1. Object of control, itself is molten metal temperature;

2. The molten metal temperature can be detected, by nature, approximately every 20th minute at best. The treatment of the information is different from that of the information output from sensors, since the sensors can gather information data every minute;

3. The molten metal temperature starts with low temperature, due to hearth bottom and troughs of a blast furnace being cooled, and increases gradually. Consequently, when the highest molten metal temperature in a tap, for example, is to be controlled, levels of furnace heat conditions must be judged, these additional affecting factors being taken into consideration;

4. When operation is successful, the behavior of the molten metal temperature and the work of sensors are correlated though there is time delay. But, when, for example, molten slag within the blast furnace increases in volume, thereby distribution of top gas being peripherally prevailed, the correlation between the behavior and the work becomes reverse. In this case, it is preferable to judge the levels of furnace heat conditions, separately based on rules for molten metal temperature and rules for sensors, each.

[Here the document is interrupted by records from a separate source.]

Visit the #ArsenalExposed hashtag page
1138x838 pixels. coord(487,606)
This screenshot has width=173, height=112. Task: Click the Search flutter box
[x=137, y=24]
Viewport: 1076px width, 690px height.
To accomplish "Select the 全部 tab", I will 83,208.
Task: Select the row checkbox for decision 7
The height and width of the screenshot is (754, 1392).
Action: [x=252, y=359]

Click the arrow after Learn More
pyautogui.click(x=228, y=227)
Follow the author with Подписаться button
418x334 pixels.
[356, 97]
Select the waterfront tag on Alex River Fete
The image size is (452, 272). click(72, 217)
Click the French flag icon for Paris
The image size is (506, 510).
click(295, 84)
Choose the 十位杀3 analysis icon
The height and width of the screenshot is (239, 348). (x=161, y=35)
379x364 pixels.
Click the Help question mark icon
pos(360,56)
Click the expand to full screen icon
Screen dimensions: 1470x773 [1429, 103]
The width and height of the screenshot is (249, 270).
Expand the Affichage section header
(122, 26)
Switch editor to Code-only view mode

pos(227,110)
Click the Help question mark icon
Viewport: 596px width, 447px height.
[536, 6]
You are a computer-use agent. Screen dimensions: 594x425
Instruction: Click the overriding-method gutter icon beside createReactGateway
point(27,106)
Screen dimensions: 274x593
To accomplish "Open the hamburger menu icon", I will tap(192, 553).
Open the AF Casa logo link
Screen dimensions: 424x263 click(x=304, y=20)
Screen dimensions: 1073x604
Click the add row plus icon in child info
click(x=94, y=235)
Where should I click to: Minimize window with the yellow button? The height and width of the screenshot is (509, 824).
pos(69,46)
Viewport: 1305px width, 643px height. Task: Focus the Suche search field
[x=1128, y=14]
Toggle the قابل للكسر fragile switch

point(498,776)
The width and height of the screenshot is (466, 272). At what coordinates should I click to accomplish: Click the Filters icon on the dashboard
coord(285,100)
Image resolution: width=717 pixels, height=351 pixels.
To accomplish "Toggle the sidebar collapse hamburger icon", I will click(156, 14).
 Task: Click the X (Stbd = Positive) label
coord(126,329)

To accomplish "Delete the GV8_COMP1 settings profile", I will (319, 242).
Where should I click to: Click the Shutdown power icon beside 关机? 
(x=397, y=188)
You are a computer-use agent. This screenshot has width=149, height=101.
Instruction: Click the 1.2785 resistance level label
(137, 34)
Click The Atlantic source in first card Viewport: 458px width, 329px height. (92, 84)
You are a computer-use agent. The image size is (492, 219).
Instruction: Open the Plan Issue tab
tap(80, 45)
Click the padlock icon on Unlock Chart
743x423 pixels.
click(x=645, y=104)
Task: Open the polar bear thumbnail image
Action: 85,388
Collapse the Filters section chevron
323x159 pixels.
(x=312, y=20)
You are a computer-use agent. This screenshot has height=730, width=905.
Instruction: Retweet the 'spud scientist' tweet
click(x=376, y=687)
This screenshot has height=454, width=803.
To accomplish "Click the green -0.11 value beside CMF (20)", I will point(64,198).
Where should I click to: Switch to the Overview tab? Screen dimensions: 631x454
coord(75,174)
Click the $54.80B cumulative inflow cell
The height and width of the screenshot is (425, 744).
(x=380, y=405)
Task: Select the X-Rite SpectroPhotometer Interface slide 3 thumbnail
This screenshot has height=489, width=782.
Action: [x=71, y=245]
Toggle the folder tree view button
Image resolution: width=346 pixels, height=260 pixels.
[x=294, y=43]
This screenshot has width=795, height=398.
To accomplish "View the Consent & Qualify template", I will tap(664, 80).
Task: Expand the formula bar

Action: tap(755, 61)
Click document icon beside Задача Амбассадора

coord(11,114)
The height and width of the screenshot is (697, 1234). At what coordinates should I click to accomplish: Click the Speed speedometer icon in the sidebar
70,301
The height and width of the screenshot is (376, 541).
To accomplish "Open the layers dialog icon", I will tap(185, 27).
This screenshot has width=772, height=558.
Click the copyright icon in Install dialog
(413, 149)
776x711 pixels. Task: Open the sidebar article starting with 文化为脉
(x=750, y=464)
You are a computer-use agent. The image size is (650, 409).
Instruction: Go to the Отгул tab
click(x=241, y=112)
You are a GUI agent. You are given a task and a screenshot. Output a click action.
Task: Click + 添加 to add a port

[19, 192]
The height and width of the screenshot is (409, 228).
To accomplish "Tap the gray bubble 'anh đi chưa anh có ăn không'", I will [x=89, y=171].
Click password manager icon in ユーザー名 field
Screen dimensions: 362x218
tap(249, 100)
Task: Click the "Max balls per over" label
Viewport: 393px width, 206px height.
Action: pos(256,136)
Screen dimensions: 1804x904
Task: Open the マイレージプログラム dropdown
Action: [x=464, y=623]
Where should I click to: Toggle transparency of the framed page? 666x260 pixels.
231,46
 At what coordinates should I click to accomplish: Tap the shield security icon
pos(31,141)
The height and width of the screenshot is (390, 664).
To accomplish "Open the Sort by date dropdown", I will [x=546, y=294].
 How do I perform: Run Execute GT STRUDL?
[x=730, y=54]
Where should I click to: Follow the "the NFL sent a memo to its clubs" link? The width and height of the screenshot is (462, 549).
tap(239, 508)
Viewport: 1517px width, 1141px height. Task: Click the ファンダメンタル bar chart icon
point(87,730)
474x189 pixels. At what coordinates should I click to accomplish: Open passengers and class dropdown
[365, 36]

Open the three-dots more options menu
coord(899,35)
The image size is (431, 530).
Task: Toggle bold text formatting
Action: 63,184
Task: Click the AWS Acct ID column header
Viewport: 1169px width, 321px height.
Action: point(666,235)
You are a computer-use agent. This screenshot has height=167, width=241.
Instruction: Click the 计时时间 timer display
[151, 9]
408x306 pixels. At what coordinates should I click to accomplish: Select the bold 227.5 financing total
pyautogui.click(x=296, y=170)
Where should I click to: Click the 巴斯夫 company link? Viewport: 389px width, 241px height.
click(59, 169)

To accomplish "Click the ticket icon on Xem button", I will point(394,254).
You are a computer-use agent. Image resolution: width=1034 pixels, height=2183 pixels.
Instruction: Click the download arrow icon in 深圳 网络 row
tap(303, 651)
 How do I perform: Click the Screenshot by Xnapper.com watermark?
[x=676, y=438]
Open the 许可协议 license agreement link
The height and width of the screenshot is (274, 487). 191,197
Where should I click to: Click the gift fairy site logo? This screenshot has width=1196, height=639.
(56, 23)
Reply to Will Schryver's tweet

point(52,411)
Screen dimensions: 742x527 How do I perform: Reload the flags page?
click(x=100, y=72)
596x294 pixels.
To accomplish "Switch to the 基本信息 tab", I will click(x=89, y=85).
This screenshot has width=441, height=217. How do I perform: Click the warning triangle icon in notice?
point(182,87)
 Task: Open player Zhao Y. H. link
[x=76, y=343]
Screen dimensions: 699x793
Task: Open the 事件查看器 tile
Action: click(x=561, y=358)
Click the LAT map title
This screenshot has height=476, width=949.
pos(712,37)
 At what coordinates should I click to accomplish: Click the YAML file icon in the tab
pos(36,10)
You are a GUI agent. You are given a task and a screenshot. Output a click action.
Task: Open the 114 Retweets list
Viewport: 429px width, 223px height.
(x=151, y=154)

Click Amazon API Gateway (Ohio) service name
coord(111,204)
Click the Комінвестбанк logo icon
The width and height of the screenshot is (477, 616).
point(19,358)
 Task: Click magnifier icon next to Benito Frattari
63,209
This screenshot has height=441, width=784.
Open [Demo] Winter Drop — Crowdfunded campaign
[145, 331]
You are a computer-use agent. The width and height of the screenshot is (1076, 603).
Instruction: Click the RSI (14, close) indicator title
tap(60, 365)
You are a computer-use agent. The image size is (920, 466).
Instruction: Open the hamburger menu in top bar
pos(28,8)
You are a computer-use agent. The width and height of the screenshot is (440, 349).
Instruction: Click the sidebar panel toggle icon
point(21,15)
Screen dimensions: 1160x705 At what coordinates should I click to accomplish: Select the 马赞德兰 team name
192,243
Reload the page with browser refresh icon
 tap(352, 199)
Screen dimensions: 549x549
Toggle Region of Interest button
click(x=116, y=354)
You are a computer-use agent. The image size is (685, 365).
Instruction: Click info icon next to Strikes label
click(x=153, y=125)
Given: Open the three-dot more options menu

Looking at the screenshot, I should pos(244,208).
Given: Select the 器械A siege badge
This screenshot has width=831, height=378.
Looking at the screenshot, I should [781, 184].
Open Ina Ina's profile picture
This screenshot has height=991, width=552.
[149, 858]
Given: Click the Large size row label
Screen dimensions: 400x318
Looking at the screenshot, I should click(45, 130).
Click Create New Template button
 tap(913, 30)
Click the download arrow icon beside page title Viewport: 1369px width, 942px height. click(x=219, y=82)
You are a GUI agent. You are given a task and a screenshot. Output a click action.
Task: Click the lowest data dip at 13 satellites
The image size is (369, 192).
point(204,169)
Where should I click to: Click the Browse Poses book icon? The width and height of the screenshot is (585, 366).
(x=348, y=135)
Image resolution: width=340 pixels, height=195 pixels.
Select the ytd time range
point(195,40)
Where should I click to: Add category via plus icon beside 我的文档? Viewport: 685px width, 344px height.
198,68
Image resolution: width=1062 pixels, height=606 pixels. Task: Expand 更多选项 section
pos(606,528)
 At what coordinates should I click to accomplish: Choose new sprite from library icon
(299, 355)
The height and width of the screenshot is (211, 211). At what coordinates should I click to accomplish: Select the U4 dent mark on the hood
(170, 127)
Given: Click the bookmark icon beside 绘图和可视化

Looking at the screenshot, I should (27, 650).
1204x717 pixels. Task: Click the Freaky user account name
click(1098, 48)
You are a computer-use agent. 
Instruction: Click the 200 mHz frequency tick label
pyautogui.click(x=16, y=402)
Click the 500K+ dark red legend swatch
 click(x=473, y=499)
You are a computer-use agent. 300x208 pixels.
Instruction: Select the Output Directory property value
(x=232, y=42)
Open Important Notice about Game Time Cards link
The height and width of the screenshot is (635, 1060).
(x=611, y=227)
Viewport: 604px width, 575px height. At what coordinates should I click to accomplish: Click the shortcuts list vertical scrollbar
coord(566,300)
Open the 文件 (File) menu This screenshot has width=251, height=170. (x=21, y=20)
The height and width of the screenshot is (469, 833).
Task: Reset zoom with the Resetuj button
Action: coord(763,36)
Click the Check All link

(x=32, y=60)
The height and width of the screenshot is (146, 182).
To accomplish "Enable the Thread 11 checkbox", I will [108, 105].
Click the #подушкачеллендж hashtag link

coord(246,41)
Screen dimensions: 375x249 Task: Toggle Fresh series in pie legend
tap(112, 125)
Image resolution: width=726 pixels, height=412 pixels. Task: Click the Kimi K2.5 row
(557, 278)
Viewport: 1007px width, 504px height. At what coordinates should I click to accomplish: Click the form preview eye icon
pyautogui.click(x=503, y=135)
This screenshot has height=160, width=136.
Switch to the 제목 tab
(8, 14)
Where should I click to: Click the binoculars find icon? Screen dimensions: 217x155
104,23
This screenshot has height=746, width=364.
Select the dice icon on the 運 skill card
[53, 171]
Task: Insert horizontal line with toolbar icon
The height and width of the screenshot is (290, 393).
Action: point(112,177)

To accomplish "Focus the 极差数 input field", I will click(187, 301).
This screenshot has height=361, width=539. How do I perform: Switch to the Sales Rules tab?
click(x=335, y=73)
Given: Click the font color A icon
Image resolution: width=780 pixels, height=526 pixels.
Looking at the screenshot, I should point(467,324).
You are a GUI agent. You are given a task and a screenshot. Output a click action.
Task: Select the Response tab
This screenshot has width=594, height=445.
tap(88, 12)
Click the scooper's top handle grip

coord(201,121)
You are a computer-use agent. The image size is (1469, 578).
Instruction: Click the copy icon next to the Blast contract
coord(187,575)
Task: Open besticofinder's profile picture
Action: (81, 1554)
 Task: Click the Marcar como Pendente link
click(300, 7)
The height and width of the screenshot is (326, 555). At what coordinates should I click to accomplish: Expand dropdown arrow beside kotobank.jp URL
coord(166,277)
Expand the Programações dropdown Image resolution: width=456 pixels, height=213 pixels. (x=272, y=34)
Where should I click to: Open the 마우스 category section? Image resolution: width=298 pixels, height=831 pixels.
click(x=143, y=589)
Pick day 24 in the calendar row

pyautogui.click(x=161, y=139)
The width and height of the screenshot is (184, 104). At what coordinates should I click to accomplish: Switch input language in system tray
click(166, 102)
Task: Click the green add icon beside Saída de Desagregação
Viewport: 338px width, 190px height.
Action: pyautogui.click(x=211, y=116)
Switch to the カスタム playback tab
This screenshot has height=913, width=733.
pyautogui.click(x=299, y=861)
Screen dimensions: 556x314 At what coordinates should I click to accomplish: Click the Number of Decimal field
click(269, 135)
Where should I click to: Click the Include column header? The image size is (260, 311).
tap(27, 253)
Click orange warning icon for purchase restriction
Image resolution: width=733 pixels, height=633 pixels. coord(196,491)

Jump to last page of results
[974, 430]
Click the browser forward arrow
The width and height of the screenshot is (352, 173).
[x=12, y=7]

5. Human judgement rules are composed of two rules. In the case of operation being abnormal, it is recommendable to use the two rules separately. This easily enables certainty factor values for the abnormal conditions to be strengthened, and information unobtainable through sensor means to be grasped so as to decide an optimum action in response. Of course, in the case of operation being normal, automatic control is principally employed without use of human judgement.

[0029] As shown in Fig. 6, for judgement on levels of transition of heat conditions in the blast furnace, knowledge units stored in knowledge base means 22 contain rules for molten metal temperature (KS-201, -202), rules for sensors (KS-203 to KS-208) and the other rules (KS-209, 210), as those for the controlling production process. Those rules take into consideration certainty factor (CF) values of C1 to C5, each, as shown in Table 3.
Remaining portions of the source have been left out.